Non-interventional study

Scope of the study

Assessment of risk minimisation measure implementation or effectiveness
Effectiveness study (incl. comparative)
Other

If ‘other’, further details on the scope of the study

Methodology, Health Economics
Non-interventional study

Non-interventional study design

Cohort
Study drug and medical condition

Medical condition to be studied

Knee arthroplasty
Knee operation
Population studied

Age groups

Adults (18 to < 46 years)
Adults (46 to < 65 years)
Adults (65 to < 75 years)
Adults (75 to < 85 years)
Adults (85 years and over)

Estimated number of subjects

380000
Study design details

Main study objective

Our overarching aims are:1. To study the validity of different epidemiology analytical methods -used in drug and vaccine studies to minimise confounding- for the assessment of alternative surgical procedures. 2. To apply the identified methods to the analysis of risks, benefits, costs and cost-effectiveness of surgical alternatives for knee replacement for patients with multiple comorbidities.

Outcomes

Post-operative Oxford Knee Score (PROMs).
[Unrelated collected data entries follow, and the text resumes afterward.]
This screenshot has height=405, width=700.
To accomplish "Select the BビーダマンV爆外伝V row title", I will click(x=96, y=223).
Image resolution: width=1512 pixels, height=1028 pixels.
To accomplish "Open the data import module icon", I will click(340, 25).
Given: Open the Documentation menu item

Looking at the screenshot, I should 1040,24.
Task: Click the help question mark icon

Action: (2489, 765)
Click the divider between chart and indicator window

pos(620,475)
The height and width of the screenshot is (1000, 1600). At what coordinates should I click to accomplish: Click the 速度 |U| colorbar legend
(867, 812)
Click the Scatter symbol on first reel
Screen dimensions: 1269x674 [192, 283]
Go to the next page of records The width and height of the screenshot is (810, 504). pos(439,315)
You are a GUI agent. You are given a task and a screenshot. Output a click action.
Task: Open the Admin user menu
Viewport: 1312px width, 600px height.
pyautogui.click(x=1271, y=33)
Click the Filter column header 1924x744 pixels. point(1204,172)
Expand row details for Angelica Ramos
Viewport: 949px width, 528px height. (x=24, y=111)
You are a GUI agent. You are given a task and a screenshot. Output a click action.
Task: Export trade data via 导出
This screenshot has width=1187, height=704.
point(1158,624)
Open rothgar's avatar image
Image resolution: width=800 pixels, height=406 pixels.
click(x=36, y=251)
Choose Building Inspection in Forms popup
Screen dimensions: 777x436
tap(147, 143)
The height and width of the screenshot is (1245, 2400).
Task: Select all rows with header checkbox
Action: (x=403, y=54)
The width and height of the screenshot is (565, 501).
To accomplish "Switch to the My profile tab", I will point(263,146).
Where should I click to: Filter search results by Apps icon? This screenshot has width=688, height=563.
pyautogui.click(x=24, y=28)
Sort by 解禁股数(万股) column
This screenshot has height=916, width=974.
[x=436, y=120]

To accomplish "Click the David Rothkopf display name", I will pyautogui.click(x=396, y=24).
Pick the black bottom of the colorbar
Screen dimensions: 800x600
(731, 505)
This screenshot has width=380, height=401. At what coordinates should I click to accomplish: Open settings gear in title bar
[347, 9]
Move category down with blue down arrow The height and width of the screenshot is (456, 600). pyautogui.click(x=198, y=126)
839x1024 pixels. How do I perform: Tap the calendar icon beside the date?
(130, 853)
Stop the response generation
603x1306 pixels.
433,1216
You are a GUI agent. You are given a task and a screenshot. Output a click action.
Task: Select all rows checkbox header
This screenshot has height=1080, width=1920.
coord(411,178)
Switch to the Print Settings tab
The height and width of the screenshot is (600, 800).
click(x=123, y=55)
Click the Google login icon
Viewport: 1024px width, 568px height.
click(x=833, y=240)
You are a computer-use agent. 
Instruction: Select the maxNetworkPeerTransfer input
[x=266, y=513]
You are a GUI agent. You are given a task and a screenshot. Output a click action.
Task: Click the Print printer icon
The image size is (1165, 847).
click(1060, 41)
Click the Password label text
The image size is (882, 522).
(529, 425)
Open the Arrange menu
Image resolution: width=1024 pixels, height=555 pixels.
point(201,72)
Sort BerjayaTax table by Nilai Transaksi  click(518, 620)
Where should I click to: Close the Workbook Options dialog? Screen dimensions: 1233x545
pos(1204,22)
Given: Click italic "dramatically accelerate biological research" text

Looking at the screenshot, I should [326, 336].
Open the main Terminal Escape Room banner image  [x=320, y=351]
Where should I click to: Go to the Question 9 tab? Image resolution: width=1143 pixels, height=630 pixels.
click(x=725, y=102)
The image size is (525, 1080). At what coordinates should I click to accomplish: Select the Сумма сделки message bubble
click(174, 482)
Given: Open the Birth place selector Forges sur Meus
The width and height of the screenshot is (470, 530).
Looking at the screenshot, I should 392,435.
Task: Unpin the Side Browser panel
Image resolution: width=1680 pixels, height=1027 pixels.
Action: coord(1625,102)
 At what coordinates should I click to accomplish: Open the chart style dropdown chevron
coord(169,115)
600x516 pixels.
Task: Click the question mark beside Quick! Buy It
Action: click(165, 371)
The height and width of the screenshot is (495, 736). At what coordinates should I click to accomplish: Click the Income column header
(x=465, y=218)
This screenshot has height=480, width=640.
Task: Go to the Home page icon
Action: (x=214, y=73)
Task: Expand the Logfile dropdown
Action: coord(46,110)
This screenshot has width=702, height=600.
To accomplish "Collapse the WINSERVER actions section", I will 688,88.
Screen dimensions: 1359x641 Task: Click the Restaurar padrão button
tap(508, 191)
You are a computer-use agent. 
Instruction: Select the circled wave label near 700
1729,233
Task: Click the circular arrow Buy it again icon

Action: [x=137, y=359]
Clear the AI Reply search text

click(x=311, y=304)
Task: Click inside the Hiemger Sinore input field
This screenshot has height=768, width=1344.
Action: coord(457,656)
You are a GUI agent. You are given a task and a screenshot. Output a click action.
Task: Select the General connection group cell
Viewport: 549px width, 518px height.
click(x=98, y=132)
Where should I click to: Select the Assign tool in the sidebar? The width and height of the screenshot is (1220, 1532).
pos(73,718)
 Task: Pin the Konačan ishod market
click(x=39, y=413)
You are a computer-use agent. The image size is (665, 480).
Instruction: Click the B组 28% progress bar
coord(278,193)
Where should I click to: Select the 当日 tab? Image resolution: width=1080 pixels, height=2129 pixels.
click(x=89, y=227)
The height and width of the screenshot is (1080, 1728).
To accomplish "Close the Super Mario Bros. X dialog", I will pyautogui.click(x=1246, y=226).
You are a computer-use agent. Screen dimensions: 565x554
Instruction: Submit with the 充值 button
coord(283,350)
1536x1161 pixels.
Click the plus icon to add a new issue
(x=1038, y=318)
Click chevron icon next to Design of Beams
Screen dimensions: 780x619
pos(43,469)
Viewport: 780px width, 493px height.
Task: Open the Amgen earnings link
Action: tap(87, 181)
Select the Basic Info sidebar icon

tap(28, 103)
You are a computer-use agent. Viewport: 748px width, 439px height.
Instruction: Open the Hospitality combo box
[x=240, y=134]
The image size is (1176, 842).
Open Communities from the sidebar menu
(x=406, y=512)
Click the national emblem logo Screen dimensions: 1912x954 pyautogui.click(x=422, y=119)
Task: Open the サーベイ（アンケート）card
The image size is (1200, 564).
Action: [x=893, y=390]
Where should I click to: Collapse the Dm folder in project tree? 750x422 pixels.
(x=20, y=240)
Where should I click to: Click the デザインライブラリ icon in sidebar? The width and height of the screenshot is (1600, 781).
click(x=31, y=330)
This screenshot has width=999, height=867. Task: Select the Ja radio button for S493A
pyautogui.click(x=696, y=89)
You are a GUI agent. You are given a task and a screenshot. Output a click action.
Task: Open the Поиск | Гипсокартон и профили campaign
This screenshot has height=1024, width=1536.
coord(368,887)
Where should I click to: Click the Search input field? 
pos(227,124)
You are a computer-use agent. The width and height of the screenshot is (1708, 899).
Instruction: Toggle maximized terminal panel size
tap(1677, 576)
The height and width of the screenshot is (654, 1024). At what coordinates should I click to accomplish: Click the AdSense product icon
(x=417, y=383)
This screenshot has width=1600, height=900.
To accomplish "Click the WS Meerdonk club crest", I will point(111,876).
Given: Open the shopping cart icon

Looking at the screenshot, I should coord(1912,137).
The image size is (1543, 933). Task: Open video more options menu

One and 5-year risks (revision surgery, systemic infection, wound infection, cardiovascular disease, and venous thromboembolism), mortality, health-related quality of life (EQ-5D), NHS hospital costs (as identified in HES).

Data analysis plan

In the first stage, different methods will be tested to evaluate the association between knee replacement type and both primary and secondary outcomes in the comparison cohort: 1.Propensity score (PS) methods, 2.High-dimensional PS, and 3.Instrumental variable analyses. A chi square test for heterogeneity will be used to formally test for differences between the estimates obtained in TOPKAT compared to the different observational analyses. In a second stage, those methods able to obtain results equivalent (i.e. not significantly different) to the TOPKAT post-operative PROMs findings will be applied to the analysis of the association between UKR (compared to TKR) and all study outcomes (risk/s, revision, benefits, mortality, costs and cost-effectiveness) in the co-morbidity cohort.